Activity = Would you please restate all of the data exactly?

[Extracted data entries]
-.-.-
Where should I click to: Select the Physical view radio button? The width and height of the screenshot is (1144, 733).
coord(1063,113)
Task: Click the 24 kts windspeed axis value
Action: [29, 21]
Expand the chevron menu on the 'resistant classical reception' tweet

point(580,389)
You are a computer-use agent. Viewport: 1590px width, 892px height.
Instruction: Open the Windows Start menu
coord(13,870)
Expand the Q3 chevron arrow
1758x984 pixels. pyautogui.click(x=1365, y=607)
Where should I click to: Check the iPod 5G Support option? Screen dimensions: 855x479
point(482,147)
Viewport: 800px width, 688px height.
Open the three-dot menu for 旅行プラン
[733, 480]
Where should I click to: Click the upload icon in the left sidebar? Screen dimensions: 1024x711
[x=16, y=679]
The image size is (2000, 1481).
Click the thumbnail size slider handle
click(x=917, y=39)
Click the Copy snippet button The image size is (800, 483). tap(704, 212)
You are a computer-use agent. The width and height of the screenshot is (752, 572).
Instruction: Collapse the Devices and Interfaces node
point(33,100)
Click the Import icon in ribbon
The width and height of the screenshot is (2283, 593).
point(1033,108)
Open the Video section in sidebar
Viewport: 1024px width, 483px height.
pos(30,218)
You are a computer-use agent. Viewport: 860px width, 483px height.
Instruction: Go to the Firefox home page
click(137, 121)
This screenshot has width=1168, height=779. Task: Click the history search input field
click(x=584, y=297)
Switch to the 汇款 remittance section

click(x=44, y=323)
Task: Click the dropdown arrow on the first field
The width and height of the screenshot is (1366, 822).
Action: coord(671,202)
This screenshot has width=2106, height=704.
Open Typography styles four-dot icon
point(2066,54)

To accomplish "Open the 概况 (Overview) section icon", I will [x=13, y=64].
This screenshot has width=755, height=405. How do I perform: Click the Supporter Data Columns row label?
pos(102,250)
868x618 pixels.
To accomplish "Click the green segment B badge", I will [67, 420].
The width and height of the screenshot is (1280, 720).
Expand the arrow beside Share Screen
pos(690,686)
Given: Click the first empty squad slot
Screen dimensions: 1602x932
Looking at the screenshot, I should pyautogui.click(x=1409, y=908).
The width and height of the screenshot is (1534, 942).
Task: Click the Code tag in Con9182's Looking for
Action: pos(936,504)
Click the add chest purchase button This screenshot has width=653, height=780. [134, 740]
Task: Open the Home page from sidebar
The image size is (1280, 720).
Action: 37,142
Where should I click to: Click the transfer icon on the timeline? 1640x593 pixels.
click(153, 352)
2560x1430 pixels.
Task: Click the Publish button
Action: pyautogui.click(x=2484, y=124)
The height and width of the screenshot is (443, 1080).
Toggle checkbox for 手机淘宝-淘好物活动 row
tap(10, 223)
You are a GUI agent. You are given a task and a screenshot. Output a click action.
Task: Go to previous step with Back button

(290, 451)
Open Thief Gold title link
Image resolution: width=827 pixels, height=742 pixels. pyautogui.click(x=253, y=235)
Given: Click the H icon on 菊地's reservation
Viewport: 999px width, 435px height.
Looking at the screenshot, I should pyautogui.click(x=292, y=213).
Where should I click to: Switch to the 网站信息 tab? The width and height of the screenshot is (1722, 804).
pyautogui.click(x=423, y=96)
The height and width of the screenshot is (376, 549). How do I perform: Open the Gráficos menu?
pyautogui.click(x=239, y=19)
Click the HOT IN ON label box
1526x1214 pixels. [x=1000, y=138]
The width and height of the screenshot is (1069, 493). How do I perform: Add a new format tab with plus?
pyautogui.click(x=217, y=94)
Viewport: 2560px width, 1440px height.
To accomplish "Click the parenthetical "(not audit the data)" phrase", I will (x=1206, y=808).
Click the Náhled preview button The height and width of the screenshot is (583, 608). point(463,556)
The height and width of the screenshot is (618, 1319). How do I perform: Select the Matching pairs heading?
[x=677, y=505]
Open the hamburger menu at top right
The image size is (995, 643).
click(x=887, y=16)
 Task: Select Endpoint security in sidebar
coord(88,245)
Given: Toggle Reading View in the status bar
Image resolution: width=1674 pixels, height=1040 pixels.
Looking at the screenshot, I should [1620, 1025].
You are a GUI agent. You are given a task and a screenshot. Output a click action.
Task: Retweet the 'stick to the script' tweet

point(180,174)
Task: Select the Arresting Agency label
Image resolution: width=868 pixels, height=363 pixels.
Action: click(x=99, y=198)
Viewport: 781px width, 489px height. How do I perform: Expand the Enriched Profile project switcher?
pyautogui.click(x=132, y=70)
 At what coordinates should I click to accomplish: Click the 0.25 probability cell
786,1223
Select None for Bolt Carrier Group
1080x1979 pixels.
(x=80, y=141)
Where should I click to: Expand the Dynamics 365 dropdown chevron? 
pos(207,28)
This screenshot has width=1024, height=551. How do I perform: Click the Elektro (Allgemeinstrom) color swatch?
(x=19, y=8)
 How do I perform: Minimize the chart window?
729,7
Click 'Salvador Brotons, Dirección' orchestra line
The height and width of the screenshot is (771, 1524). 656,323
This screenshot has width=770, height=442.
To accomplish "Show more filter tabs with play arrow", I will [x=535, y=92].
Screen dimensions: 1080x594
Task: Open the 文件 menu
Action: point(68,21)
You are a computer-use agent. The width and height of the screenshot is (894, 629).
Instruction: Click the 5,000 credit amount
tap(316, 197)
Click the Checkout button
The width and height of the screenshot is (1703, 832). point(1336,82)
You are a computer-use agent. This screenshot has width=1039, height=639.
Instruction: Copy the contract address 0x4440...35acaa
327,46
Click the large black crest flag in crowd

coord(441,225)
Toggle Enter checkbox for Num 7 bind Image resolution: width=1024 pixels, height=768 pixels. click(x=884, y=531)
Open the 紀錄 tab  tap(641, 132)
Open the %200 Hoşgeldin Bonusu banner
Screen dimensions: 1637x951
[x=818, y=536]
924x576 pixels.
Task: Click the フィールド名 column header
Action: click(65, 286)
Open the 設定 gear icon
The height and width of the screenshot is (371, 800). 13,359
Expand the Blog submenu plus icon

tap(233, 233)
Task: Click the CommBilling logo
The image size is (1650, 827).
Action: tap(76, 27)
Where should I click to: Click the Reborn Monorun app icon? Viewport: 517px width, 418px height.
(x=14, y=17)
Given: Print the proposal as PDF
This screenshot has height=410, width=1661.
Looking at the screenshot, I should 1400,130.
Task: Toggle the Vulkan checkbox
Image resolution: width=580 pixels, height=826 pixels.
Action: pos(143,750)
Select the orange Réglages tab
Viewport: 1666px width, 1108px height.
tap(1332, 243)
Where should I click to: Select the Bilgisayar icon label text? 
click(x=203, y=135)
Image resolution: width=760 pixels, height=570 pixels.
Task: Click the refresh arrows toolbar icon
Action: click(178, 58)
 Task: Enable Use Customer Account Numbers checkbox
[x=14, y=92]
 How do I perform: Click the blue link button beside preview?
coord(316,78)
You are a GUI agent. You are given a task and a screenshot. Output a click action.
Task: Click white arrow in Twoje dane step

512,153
-.-.-
Exercise result =
Where should I click to: Select the Physical view radio button? The width and height of the screenshot is (1144, 733).
coord(1063,113)
Task: Click the 24 kts windspeed axis value
Action: [29, 21]
Expand the chevron menu on the 'resistant classical reception' tweet

point(580,389)
You are a computer-use agent. Viewport: 1590px width, 892px height.
Instruction: Open the Windows Start menu
coord(13,870)
Expand the Q3 chevron arrow
1758x984 pixels. pyautogui.click(x=1365, y=607)
Where should I click to: Check the iPod 5G Support option? Screen dimensions: 855x479
point(482,147)
Viewport: 800px width, 688px height.
Open the three-dot menu for 旅行プラン
[733, 480]
Where should I click to: Click the upload icon in the left sidebar? Screen dimensions: 1024x711
[x=16, y=679]
The image size is (2000, 1481).
Click the thumbnail size slider handle
click(x=917, y=39)
Click the Copy snippet button The image size is (800, 483). tap(704, 212)
You are a computer-use agent. The width and height of the screenshot is (752, 572).
Instruction: Collapse the Devices and Interfaces node
point(33,100)
Click the Import icon in ribbon
The width and height of the screenshot is (2283, 593).
point(1033,108)
Open the Video section in sidebar
Viewport: 1024px width, 483px height.
pos(30,218)
You are a computer-use agent. Viewport: 860px width, 483px height.
Instruction: Go to the Firefox home page
click(137, 121)
This screenshot has width=1168, height=779. Task: Click the history search input field
click(x=584, y=297)
Switch to the 汇款 remittance section

click(x=44, y=323)
Task: Click the dropdown arrow on the first field
The width and height of the screenshot is (1366, 822).
Action: coord(671,202)
This screenshot has width=2106, height=704.
Open Typography styles four-dot icon
point(2066,54)

To accomplish "Open the 概况 (Overview) section icon", I will [x=13, y=64].
This screenshot has width=755, height=405. How do I perform: Click the Supporter Data Columns row label?
pos(102,250)
868x618 pixels.
To accomplish "Click the green segment B badge", I will [67, 420].
The width and height of the screenshot is (1280, 720).
Expand the arrow beside Share Screen
pos(690,686)
Given: Click the first empty squad slot
Screen dimensions: 1602x932
Looking at the screenshot, I should pyautogui.click(x=1409, y=908).
The width and height of the screenshot is (1534, 942).
Task: Click the Code tag in Con9182's Looking for
Action: pos(936,504)
Click the add chest purchase button This screenshot has width=653, height=780. [134, 740]
Task: Open the Home page from sidebar
The image size is (1280, 720).
Action: 37,142
Where should I click to: Click the transfer icon on the timeline? 1640x593 pixels.
click(153, 352)
2560x1430 pixels.
Task: Click the Publish button
Action: pyautogui.click(x=2484, y=124)
The height and width of the screenshot is (443, 1080).
Toggle checkbox for 手机淘宝-淘好物活动 row
tap(10, 223)
You are a GUI agent. You are given a task and a screenshot. Output a click action.
Task: Go to previous step with Back button

(290, 451)
Open Thief Gold title link
Image resolution: width=827 pixels, height=742 pixels. pyautogui.click(x=253, y=235)
Given: Click the H icon on 菊地's reservation
Viewport: 999px width, 435px height.
Looking at the screenshot, I should pyautogui.click(x=292, y=213).
Where should I click to: Switch to the 网站信息 tab? The width and height of the screenshot is (1722, 804).
pyautogui.click(x=423, y=96)
The height and width of the screenshot is (376, 549). How do I perform: Open the Gráficos menu?
pyautogui.click(x=239, y=19)
Click the HOT IN ON label box
1526x1214 pixels. [x=1000, y=138]
The width and height of the screenshot is (1069, 493). How do I perform: Add a new format tab with plus?
pyautogui.click(x=217, y=94)
Viewport: 2560px width, 1440px height.
To accomplish "Click the parenthetical "(not audit the data)" phrase", I will (x=1206, y=808).
Click the Náhled preview button The height and width of the screenshot is (583, 608). point(463,556)
The height and width of the screenshot is (618, 1319). How do I perform: Select the Matching pairs heading?
[x=677, y=505]
Open the hamburger menu at top right
The image size is (995, 643).
click(x=887, y=16)
 Task: Select Endpoint security in sidebar
coord(88,245)
Given: Toggle Reading View in the status bar
Image resolution: width=1674 pixels, height=1040 pixels.
Looking at the screenshot, I should [1620, 1025].
You are a GUI agent. You are given a task and a screenshot. Output a click action.
Task: Retweet the 'stick to the script' tweet

point(180,174)
Task: Select the Arresting Agency label
Image resolution: width=868 pixels, height=363 pixels.
Action: click(x=99, y=198)
Viewport: 781px width, 489px height. How do I perform: Expand the Enriched Profile project switcher?
pyautogui.click(x=132, y=70)
 At what coordinates should I click to accomplish: Click the 0.25 probability cell
786,1223
Select None for Bolt Carrier Group
1080x1979 pixels.
(x=80, y=141)
Where should I click to: Expand the Dynamics 365 dropdown chevron? 
pos(207,28)
This screenshot has width=1024, height=551. How do I perform: Click the Elektro (Allgemeinstrom) color swatch?
(x=19, y=8)
 How do I perform: Minimize the chart window?
729,7
Click 'Salvador Brotons, Dirección' orchestra line
The height and width of the screenshot is (771, 1524). 656,323
This screenshot has width=770, height=442.
To accomplish "Show more filter tabs with play arrow", I will [x=535, y=92].
Screen dimensions: 1080x594
Task: Open the 文件 menu
Action: point(68,21)
You are a computer-use agent. The width and height of the screenshot is (894, 629).
Instruction: Click the 5,000 credit amount
tap(316, 197)
Click the Checkout button
The width and height of the screenshot is (1703, 832). point(1336,82)
You are a computer-use agent. This screenshot has width=1039, height=639.
Instruction: Copy the contract address 0x4440...35acaa
327,46
Click the large black crest flag in crowd

coord(441,225)
Toggle Enter checkbox for Num 7 bind Image resolution: width=1024 pixels, height=768 pixels. click(x=884, y=531)
Open the 紀錄 tab  tap(641, 132)
Open the %200 Hoşgeldin Bonusu banner
Screen dimensions: 1637x951
[x=818, y=536]
924x576 pixels.
Task: Click the フィールド名 column header
Action: click(65, 286)
Open the 設定 gear icon
The height and width of the screenshot is (371, 800). 13,359
Expand the Blog submenu plus icon

tap(233, 233)
Task: Click the CommBilling logo
The image size is (1650, 827).
Action: tap(76, 27)
Where should I click to: Click the Reborn Monorun app icon? Viewport: 517px width, 418px height.
(x=14, y=17)
Given: Print the proposal as PDF
This screenshot has height=410, width=1661.
Looking at the screenshot, I should 1400,130.
Task: Toggle the Vulkan checkbox
Image resolution: width=580 pixels, height=826 pixels.
Action: pos(143,750)
Select the orange Réglages tab
Viewport: 1666px width, 1108px height.
tap(1332, 243)
Where should I click to: Select the Bilgisayar icon label text? 
click(x=203, y=135)
Image resolution: width=760 pixels, height=570 pixels.
Task: Click the refresh arrows toolbar icon
Action: click(178, 58)
 Task: Enable Use Customer Account Numbers checkbox
[x=14, y=92]
 How do I perform: Click the blue link button beside preview?
coord(316,78)
You are a GUI agent. You are given a task and a screenshot. Output a click action.
Task: Click white arrow in Twoje dane step

512,153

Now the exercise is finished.